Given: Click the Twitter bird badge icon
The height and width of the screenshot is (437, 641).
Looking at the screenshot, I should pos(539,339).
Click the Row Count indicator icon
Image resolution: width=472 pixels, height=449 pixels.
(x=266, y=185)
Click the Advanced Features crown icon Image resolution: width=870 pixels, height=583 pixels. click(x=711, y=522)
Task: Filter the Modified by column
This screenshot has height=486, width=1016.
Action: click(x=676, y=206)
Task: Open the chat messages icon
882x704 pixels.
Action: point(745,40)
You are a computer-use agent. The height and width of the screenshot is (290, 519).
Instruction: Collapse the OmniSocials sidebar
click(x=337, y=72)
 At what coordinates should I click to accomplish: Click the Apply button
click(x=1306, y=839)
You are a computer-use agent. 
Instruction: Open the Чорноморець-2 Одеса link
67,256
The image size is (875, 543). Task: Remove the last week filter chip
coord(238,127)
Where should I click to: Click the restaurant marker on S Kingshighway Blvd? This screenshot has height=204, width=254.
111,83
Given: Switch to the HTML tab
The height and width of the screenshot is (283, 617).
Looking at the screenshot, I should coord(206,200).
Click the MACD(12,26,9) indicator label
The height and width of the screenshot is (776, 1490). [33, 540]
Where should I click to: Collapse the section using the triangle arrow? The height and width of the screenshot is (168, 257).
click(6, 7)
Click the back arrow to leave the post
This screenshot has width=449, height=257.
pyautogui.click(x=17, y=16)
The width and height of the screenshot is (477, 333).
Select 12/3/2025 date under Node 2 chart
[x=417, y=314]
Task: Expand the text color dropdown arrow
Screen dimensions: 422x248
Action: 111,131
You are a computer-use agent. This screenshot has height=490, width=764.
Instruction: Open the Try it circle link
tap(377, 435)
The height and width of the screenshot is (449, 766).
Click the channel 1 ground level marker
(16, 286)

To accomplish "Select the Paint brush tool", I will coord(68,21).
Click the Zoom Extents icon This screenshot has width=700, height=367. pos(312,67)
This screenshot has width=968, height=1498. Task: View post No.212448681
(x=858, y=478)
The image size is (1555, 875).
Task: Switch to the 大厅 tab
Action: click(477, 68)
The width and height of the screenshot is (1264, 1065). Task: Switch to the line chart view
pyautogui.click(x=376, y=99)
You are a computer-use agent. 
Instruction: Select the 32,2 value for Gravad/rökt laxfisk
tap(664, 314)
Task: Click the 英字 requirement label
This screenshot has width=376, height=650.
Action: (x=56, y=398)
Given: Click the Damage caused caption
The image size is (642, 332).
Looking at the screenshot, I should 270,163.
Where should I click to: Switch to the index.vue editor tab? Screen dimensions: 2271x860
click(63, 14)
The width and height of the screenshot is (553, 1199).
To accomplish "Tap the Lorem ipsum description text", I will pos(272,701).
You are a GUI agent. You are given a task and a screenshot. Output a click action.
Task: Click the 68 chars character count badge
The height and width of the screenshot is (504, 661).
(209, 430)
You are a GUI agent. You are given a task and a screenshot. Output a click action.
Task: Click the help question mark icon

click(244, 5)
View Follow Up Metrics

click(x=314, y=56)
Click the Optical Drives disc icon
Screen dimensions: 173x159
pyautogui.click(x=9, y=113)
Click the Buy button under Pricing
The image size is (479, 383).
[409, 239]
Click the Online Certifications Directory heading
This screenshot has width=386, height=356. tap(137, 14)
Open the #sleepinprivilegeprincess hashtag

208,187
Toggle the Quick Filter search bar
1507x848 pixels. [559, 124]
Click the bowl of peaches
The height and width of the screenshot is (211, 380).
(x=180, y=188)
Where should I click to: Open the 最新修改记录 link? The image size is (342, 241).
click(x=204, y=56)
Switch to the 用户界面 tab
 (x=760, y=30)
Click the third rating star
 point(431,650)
============================================================
Put every line of the records above into a numbered list, omitting any blank lines.

▶ RESULT BELOW:
1. Given: Click the Twitter bird badge icon
2. The height and width of the screenshot is (437, 641).
3. Looking at the screenshot, I should pos(539,339).
4. Click the Row Count indicator icon
5. Image resolution: width=472 pixels, height=449 pixels.
6. (x=266, y=185)
7. Click the Advanced Features crown icon Image resolution: width=870 pixels, height=583 pixels. click(x=711, y=522)
8. Task: Filter the Modified by column
9. This screenshot has height=486, width=1016.
10. Action: click(x=676, y=206)
11. Task: Open the chat messages icon
12. 882x704 pixels.
13. Action: point(745,40)
14. You are a computer-use agent. The height and width of the screenshot is (290, 519).
15. Instruction: Collapse the OmniSocials sidebar
16. click(x=337, y=72)
17.  At what coordinates should I click to accomplish: Click the Apply button
18. click(x=1306, y=839)
19. You are a computer-use agent. 
20. Instruction: Open the Чорноморець-2 Одеса link
21. 67,256
22. The image size is (875, 543). Task: Remove the last week filter chip
23. coord(238,127)
24. Where should I click to: Click the restaurant marker on S Kingshighway Blvd? This screenshot has height=204, width=254.
25. 111,83
26. Given: Switch to the HTML tab
27. The height and width of the screenshot is (283, 617).
28. Looking at the screenshot, I should coord(206,200).
29. Click the MACD(12,26,9) indicator label
30. The height and width of the screenshot is (776, 1490). [33, 540]
31. Where should I click to: Collapse the section using the triangle arrow? The height and width of the screenshot is (168, 257).
32. click(6, 7)
33. Click the back arrow to leave the post
34. This screenshot has width=449, height=257.
35. pyautogui.click(x=17, y=16)
36. The width and height of the screenshot is (477, 333).
37. Select 12/3/2025 date under Node 2 chart
38. [x=417, y=314]
39. Task: Expand the text color dropdown arrow
40. Screen dimensions: 422x248
41. Action: 111,131
42. You are a computer-use agent. This screenshot has height=490, width=764.
43. Instruction: Open the Try it circle link
44. tap(377, 435)
45. The height and width of the screenshot is (449, 766).
46. Click the channel 1 ground level marker
47. (16, 286)
48. To accomplish "Select the Paint brush tool", I will coord(68,21).
49. Click the Zoom Extents icon This screenshot has width=700, height=367. pos(312,67)
50. This screenshot has width=968, height=1498. Task: View post No.212448681
51. (x=858, y=478)
52. The image size is (1555, 875).
53. Task: Switch to the 大厅 tab
54. Action: click(477, 68)
55. The width and height of the screenshot is (1264, 1065). Task: Switch to the line chart view
56. pyautogui.click(x=376, y=99)
57. You are a computer-use agent. 
58. Instruction: Select the 32,2 value for Gravad/rökt laxfisk
59. tap(664, 314)
60. Task: Click the 英字 requirement label
61. This screenshot has width=376, height=650.
62. Action: (x=56, y=398)
63. Given: Click the Damage caused caption
64. The image size is (642, 332).
65. Looking at the screenshot, I should 270,163.
66. Where should I click to: Switch to the index.vue editor tab? Screen dimensions: 2271x860
67. click(63, 14)
68. The width and height of the screenshot is (553, 1199).
69. To accomplish "Tap the Lorem ipsum description text", I will pos(272,701).
70. You are a GUI agent. You are given a task and a screenshot. Output a click action.
71. Task: Click the 68 chars character count badge
72. The height and width of the screenshot is (504, 661).
73. (209, 430)
74. You are a GUI agent. You are given a task and a screenshot. Output a click action.
75. Task: Click the help question mark icon
76. click(244, 5)
77. View Follow Up Metrics
78. click(x=314, y=56)
79. Click the Optical Drives disc icon
80. Screen dimensions: 173x159
81. pyautogui.click(x=9, y=113)
82. Click the Buy button under Pricing
83. The image size is (479, 383).
84. [409, 239]
85. Click the Online Certifications Directory heading
86. This screenshot has width=386, height=356. tap(137, 14)
87. Open the #sleepinprivilegeprincess hashtag
88. 208,187
89. Toggle the Quick Filter search bar
90. 1507x848 pixels. [559, 124]
91. Click the bowl of peaches
92. The height and width of the screenshot is (211, 380).
93. (x=180, y=188)
94. Where should I click to: Open the 最新修改记录 link? The image size is (342, 241).
95. click(x=204, y=56)
96. Switch to the 用户界面 tab
97.  (x=760, y=30)
98. Click the third rating star
99.  point(431,650)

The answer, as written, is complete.